Memorial da Covid preserva memória das vítimas

A iniciativa busca preservar a memória coletiva da tragédia sanitária, além de reforçar a importância da ciência, da vacinação e do SUS (Sistema Único de Saúde) no enfrentamento da crise.

Por Caio Ribeiro

O governo federal inaugurou o Memorial da Pandemia em homenagem às mais de 700 mil vítimas da Covid-19 no Brasil. O espaço foi aberto no Centro Cultural do Ministério da Saúde, no Rio de Janeiro, no Dia Mundial da Saúde, marcando também a reabertura do local após obras de recuperação.

 

A iniciativa busca preservar a memória coletiva da tragédia sanitária, além de reforçar a importância da ciência, da vacinação e do SUS (Sistema Único de Saúde) no enfrentamento da crise.
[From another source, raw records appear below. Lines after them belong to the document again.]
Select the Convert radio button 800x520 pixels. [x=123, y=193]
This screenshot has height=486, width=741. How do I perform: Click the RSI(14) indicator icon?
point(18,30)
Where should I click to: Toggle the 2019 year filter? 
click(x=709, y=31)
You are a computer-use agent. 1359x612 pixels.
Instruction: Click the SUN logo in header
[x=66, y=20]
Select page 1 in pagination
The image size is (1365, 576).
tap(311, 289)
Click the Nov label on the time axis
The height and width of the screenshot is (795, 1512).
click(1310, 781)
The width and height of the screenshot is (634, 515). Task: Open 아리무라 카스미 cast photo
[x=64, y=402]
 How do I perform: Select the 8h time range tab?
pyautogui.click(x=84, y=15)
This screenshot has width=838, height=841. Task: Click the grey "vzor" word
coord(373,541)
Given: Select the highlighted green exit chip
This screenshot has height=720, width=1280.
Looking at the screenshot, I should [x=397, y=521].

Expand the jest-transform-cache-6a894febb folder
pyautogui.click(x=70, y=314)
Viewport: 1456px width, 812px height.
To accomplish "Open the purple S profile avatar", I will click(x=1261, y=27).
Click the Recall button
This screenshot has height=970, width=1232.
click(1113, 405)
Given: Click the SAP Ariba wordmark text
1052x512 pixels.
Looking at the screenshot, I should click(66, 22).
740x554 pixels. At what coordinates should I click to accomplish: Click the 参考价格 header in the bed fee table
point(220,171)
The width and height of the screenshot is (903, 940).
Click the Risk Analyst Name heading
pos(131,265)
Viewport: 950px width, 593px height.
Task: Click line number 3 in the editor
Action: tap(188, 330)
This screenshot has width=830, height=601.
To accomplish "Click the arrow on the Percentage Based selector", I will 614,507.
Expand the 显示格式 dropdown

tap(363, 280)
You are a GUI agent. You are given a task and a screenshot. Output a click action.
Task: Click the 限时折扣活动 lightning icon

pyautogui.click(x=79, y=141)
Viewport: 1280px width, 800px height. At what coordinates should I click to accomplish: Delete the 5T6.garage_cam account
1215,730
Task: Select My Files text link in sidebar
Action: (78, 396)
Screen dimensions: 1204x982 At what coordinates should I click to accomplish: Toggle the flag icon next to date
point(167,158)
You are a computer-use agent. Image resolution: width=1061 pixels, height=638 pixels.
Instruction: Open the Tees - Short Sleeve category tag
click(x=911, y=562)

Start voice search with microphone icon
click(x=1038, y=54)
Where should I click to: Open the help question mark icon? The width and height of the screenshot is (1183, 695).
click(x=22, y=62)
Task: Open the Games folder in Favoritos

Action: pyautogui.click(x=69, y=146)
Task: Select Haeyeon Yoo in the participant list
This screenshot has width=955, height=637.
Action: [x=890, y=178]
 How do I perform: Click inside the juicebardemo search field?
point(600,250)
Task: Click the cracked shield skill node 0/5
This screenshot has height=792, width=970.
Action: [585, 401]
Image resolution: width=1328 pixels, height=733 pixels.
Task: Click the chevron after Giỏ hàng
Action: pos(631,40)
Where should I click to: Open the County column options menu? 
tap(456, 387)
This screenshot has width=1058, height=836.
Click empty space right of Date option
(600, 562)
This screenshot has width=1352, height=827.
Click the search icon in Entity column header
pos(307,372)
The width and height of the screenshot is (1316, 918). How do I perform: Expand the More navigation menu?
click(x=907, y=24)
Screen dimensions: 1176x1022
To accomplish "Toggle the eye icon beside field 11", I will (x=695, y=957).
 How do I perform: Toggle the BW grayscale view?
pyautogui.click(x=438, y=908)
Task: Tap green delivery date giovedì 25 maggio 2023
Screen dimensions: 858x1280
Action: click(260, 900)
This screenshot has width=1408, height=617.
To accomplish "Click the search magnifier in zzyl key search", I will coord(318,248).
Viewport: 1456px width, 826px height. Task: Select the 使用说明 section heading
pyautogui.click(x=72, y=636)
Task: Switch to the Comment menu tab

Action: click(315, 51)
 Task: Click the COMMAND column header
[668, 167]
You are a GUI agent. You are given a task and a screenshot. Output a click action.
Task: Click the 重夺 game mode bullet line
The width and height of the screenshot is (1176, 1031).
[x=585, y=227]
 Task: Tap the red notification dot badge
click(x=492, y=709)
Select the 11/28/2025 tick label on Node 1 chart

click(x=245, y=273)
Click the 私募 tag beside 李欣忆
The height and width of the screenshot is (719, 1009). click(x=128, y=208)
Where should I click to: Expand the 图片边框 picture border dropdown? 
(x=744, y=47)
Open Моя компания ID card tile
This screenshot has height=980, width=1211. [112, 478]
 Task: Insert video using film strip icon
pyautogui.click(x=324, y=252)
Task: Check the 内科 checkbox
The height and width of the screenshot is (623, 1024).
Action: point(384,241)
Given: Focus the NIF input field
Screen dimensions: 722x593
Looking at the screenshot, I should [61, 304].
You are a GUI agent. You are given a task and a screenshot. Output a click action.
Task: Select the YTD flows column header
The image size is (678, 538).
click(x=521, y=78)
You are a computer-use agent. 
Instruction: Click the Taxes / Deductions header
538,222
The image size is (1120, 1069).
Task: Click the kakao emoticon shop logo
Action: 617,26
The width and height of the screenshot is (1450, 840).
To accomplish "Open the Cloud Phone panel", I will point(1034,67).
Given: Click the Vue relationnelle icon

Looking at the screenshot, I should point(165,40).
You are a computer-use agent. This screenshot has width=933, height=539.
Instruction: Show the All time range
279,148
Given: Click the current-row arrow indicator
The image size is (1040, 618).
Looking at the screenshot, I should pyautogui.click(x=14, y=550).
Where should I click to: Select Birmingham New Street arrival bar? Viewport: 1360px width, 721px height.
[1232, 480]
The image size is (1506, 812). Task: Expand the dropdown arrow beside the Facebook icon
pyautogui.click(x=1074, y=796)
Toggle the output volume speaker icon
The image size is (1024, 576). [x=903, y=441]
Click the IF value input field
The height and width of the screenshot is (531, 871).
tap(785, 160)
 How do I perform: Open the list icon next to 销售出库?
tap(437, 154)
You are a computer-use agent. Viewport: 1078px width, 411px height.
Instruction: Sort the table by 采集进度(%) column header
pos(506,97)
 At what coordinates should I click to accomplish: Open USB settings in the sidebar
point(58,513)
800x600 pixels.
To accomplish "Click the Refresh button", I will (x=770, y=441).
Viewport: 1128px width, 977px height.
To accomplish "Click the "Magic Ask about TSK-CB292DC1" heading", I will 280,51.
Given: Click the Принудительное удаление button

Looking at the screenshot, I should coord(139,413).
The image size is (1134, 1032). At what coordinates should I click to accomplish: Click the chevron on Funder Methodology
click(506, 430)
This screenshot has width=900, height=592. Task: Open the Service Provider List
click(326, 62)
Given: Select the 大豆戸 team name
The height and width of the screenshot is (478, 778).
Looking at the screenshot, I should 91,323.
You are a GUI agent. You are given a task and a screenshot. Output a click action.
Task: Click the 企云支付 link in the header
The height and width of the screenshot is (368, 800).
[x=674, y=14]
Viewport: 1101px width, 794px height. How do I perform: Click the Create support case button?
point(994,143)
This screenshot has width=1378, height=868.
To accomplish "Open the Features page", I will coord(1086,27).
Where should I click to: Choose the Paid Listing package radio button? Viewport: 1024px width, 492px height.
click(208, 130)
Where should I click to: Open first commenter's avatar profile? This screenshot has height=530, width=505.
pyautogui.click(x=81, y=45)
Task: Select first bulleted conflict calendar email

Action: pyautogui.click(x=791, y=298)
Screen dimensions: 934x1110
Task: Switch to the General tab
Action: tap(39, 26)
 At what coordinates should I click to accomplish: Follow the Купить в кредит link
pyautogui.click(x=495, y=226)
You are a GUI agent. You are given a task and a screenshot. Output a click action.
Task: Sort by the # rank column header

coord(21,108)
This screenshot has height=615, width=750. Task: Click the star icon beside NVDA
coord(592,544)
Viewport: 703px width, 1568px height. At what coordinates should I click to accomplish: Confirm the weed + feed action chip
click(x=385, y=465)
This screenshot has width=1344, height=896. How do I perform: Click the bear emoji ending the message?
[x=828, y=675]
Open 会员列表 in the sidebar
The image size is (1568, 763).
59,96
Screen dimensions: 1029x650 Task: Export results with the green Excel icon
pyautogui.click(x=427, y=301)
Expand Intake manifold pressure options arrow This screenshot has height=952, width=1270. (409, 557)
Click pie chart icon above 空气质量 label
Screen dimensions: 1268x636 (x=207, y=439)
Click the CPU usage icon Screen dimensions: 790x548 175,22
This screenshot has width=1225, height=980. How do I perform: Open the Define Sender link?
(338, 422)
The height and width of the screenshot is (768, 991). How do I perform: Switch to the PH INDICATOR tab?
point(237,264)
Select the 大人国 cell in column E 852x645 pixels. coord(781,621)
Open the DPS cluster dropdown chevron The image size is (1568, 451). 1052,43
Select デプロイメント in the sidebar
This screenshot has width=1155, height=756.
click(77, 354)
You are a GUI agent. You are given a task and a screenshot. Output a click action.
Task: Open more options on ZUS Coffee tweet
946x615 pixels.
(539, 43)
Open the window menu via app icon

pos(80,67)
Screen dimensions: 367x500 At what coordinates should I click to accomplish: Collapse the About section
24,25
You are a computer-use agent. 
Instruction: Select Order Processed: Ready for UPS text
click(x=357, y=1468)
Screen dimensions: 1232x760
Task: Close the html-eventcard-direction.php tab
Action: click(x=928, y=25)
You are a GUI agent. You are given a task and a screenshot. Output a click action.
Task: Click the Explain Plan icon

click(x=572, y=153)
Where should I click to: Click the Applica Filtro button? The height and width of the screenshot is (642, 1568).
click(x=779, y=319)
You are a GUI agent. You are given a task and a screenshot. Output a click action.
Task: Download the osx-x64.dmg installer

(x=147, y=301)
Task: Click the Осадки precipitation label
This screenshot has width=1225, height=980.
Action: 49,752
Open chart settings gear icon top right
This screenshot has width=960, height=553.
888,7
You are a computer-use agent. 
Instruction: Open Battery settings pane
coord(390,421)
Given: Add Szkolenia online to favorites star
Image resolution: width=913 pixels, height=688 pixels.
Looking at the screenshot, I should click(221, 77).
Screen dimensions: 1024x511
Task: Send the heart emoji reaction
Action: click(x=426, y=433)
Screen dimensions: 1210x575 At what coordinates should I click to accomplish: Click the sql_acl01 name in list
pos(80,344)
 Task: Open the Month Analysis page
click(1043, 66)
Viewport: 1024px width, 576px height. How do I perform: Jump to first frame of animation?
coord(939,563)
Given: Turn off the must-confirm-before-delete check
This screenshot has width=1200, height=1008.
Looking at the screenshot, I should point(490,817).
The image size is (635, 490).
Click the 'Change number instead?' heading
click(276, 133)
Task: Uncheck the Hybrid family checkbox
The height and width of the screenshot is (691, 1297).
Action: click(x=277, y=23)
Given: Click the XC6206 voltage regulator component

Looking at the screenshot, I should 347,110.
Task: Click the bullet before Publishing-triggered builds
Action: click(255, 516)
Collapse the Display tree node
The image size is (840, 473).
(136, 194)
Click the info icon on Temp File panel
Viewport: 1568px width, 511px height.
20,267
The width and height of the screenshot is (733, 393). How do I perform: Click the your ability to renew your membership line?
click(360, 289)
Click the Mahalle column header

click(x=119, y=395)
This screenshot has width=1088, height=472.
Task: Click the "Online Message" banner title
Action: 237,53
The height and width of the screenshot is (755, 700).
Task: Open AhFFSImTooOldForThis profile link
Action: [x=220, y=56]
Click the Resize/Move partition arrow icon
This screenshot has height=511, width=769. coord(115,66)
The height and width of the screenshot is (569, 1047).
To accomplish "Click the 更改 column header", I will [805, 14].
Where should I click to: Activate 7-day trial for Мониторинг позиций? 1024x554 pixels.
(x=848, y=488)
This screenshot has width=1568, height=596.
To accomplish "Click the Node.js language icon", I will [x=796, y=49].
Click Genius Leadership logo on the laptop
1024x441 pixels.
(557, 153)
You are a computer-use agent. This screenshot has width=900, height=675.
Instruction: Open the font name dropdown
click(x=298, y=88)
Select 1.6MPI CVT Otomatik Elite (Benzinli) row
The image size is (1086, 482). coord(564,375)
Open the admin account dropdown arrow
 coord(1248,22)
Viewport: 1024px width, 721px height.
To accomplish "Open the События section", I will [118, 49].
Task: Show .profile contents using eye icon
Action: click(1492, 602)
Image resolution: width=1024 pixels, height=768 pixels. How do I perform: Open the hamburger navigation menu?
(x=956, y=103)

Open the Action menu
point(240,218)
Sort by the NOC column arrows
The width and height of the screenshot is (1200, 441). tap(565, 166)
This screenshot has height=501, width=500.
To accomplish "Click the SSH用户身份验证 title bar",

O memorial reúne instalações com os nomes das vítimas, monumentos e espaços educativos voltados à conscientização da população.

 

Durante a cerimônia, o ministro da Saúde destacou que o país viveu não apenas uma crise sanitária, mas também um período marcado pela desinformação e pelo negacionismo, fatores que contribuíram para o agravamento da pandemia. A proposta do memorial é justamente evitar que erros do passado se repitam. 

 

Além da homenagem, o espaço também se propõe a olhar para o futuro, incentivando a preparação do Brasil para novas emergências de saúde pública e valorizando o papel dos profissionais e da informação de qualidade na defesa da vida.